§ **THE PROBLEM**:
Only one stretch of the data below should be repeated: the lines from the line containing "Viewport: 1092px width, 1092px height." through the line containing "Task: Open Baterie settings in sidebar", inclusive, exactly as they are.

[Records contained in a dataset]

++++++

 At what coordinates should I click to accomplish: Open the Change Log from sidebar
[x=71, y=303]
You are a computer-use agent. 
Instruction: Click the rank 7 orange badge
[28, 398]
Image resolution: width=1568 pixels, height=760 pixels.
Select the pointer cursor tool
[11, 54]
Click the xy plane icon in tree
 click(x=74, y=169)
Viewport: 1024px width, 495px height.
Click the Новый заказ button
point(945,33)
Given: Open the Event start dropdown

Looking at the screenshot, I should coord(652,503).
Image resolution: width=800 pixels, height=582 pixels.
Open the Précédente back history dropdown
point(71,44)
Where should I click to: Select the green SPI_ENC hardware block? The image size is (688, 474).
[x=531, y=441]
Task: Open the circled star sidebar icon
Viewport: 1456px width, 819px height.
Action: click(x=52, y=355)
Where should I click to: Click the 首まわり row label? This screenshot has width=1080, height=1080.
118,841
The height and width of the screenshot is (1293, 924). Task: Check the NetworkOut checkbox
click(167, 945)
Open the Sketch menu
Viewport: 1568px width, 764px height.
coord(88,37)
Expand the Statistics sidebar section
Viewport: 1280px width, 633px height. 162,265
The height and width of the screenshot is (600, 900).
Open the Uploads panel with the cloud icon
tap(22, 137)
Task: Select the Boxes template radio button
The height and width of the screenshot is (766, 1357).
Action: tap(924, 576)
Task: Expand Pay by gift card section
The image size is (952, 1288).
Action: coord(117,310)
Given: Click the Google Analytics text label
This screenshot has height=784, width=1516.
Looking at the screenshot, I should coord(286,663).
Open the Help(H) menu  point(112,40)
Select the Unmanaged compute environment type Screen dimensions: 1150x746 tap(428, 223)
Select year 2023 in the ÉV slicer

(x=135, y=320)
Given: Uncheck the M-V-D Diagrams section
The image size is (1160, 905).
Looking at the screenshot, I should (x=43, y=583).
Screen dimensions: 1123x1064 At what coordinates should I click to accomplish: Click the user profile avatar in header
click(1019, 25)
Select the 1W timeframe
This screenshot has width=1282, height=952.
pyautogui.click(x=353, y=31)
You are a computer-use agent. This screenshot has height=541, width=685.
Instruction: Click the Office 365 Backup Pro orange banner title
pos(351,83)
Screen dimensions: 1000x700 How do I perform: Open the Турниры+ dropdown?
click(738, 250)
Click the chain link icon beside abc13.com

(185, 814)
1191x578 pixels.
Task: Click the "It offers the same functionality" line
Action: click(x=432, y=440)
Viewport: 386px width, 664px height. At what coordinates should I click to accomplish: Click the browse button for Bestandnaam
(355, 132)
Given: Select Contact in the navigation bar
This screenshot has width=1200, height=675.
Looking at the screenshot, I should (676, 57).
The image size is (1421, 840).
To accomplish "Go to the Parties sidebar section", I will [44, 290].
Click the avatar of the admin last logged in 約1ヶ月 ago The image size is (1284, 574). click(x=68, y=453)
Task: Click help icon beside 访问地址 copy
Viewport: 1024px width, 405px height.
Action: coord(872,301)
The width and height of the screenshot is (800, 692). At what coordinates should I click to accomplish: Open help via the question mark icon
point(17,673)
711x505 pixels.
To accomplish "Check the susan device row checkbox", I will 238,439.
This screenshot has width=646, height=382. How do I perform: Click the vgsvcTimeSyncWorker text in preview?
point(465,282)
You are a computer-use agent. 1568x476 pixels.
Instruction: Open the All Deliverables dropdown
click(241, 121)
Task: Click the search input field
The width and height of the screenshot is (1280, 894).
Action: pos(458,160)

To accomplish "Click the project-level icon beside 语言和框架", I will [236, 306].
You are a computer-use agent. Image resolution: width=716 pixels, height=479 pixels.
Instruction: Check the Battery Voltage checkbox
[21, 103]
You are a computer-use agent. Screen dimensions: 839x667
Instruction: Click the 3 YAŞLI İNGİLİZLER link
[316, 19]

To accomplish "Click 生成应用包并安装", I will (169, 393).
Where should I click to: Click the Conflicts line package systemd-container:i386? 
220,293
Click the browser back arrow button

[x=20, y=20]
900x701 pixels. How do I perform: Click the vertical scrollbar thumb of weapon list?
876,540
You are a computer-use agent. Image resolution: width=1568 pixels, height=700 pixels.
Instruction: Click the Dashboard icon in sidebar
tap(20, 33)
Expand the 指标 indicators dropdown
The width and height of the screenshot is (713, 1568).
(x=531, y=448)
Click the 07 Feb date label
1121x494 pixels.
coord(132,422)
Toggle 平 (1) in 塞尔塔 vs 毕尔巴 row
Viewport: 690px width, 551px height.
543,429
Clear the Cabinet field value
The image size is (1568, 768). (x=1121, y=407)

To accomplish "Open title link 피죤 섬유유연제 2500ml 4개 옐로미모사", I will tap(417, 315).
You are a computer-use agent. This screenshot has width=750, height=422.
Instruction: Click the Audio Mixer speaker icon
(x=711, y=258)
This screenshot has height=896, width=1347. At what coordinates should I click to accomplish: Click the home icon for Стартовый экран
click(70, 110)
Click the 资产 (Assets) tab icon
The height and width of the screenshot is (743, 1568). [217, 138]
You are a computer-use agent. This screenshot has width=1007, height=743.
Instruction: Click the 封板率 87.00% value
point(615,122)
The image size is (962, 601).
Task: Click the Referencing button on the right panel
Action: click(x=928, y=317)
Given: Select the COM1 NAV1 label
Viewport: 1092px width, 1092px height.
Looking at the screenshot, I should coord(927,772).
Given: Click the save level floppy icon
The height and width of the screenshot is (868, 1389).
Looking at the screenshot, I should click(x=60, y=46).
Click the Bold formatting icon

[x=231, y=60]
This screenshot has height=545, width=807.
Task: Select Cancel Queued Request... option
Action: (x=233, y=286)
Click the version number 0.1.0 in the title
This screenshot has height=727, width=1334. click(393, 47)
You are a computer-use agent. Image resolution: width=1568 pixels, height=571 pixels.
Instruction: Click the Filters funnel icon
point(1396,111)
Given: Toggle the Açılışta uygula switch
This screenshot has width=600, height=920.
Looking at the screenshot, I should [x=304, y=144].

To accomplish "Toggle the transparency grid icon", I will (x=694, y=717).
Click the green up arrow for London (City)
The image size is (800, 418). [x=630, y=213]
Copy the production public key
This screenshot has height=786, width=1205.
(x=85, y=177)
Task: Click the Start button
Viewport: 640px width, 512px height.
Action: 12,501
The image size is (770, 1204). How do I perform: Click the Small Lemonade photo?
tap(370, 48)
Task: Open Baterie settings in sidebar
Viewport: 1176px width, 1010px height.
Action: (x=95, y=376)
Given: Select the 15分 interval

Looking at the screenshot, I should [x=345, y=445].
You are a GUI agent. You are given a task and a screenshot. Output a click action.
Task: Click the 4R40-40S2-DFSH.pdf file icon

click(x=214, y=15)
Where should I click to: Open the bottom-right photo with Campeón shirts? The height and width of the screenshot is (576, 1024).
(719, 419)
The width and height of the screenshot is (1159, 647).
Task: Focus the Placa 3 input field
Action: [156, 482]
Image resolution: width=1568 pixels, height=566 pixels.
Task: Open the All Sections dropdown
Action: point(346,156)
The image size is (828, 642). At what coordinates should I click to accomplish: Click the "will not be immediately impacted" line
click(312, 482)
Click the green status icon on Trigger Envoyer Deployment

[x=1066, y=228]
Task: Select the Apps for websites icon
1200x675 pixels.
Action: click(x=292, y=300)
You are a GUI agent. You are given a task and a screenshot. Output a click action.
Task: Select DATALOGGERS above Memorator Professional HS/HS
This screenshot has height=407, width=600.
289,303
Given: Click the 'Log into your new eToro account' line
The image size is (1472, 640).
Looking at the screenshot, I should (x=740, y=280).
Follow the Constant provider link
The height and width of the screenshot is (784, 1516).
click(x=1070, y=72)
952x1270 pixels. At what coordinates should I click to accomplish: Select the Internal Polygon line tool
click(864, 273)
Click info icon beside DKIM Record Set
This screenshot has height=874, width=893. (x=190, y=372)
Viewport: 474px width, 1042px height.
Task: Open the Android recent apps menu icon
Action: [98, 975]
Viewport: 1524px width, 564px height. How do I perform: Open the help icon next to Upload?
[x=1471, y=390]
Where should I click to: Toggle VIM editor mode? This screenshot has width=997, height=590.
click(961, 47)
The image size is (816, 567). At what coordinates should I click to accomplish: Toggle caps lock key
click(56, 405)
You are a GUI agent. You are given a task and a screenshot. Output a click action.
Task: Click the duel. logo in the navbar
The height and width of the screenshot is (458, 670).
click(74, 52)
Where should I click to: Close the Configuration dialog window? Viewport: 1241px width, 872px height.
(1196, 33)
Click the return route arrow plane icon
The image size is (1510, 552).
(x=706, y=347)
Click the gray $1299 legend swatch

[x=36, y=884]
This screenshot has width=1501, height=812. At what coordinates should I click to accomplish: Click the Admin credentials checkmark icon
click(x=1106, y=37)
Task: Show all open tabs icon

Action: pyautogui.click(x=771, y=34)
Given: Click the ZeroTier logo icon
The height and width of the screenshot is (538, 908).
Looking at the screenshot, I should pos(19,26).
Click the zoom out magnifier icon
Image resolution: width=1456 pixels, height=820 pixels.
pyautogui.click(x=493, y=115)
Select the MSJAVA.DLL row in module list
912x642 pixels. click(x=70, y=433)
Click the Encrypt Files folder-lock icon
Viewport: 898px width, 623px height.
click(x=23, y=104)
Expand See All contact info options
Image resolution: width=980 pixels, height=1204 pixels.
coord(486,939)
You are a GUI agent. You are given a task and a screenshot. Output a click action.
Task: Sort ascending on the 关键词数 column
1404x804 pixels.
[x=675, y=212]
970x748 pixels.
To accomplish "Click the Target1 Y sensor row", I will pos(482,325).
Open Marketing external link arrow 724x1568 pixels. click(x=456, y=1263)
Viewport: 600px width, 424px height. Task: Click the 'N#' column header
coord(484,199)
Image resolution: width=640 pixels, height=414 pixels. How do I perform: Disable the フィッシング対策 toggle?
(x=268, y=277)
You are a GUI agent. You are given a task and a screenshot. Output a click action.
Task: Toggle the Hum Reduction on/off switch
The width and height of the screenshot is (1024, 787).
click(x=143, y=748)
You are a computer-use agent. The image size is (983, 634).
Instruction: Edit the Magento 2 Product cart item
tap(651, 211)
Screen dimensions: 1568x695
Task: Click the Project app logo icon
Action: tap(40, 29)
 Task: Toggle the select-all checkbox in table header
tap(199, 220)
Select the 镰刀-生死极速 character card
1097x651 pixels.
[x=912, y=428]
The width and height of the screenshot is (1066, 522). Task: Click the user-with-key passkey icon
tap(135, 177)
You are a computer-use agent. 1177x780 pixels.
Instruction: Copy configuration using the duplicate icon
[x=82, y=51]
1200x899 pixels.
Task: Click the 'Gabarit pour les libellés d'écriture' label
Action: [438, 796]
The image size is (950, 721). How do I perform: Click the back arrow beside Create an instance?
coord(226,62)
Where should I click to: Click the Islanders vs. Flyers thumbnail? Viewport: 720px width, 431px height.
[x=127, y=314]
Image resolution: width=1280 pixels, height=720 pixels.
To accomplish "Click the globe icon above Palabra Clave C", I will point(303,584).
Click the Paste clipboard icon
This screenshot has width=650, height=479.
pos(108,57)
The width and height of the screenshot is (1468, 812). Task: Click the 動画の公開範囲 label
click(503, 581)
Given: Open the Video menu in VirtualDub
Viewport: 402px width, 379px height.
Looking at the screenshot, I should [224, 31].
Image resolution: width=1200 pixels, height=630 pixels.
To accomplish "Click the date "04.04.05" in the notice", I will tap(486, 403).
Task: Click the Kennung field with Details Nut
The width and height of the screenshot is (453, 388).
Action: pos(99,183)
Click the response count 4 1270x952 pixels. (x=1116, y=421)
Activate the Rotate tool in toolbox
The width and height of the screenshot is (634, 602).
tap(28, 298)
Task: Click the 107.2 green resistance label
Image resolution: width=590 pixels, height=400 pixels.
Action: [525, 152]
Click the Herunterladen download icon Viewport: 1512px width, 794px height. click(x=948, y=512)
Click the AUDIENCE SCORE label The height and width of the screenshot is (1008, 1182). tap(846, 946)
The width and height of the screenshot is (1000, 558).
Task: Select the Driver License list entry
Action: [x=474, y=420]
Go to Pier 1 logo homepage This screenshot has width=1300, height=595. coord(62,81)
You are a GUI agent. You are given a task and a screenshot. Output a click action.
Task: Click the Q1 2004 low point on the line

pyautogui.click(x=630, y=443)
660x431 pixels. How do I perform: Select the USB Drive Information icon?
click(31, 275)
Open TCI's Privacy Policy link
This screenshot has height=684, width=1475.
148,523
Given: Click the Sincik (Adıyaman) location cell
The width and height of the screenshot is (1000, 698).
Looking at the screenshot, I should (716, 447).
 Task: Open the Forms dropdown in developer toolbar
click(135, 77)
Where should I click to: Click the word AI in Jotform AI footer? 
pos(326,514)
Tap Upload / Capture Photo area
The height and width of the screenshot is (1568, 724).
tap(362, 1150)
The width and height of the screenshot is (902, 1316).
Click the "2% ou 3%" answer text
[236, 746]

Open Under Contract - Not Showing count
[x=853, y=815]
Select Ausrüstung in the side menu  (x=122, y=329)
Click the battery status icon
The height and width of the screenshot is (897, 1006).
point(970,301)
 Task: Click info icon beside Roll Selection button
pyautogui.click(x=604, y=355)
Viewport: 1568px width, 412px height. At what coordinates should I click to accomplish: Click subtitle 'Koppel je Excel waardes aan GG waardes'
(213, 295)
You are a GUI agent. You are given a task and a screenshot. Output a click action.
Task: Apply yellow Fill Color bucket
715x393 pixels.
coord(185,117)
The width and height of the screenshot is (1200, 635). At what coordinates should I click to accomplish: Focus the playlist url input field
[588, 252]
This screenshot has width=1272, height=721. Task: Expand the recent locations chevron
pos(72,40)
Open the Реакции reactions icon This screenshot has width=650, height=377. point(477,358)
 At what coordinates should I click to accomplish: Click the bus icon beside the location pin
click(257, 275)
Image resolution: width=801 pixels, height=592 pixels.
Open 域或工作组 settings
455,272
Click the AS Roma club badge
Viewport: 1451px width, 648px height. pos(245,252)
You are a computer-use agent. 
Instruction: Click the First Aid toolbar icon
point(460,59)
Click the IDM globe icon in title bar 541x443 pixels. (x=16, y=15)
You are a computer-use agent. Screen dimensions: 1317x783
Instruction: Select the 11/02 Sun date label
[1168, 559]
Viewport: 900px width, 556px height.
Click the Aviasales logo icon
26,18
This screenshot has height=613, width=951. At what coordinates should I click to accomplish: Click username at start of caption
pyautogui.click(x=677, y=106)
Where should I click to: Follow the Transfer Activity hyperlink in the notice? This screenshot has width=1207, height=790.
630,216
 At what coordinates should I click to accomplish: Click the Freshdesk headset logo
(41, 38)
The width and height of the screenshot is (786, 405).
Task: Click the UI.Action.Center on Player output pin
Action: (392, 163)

++++++

§ **COMPLETED EXERCISE**:
Viewport: 1092px width, 1092px height.
Looking at the screenshot, I should coord(927,772).
Given: Click the save level floppy icon
The height and width of the screenshot is (868, 1389).
Looking at the screenshot, I should click(x=60, y=46).
Click the Bold formatting icon

[x=231, y=60]
This screenshot has height=545, width=807.
Task: Select Cancel Queued Request... option
Action: (x=233, y=286)
Click the version number 0.1.0 in the title
This screenshot has height=727, width=1334. click(393, 47)
You are a computer-use agent. Image resolution: width=1568 pixels, height=571 pixels.
Instruction: Click the Filters funnel icon
point(1396,111)
Given: Toggle the Açılışta uygula switch
This screenshot has width=600, height=920.
Looking at the screenshot, I should [x=304, y=144].

To accomplish "Toggle the transparency grid icon", I will (x=694, y=717).
Click the green up arrow for London (City)
The image size is (800, 418). [x=630, y=213]
Copy the production public key
This screenshot has height=786, width=1205.
(x=85, y=177)
Task: Click the Start button
Viewport: 640px width, 512px height.
Action: 12,501
The image size is (770, 1204). How do I perform: Click the Small Lemonade photo?
tap(370, 48)
Task: Open Baterie settings in sidebar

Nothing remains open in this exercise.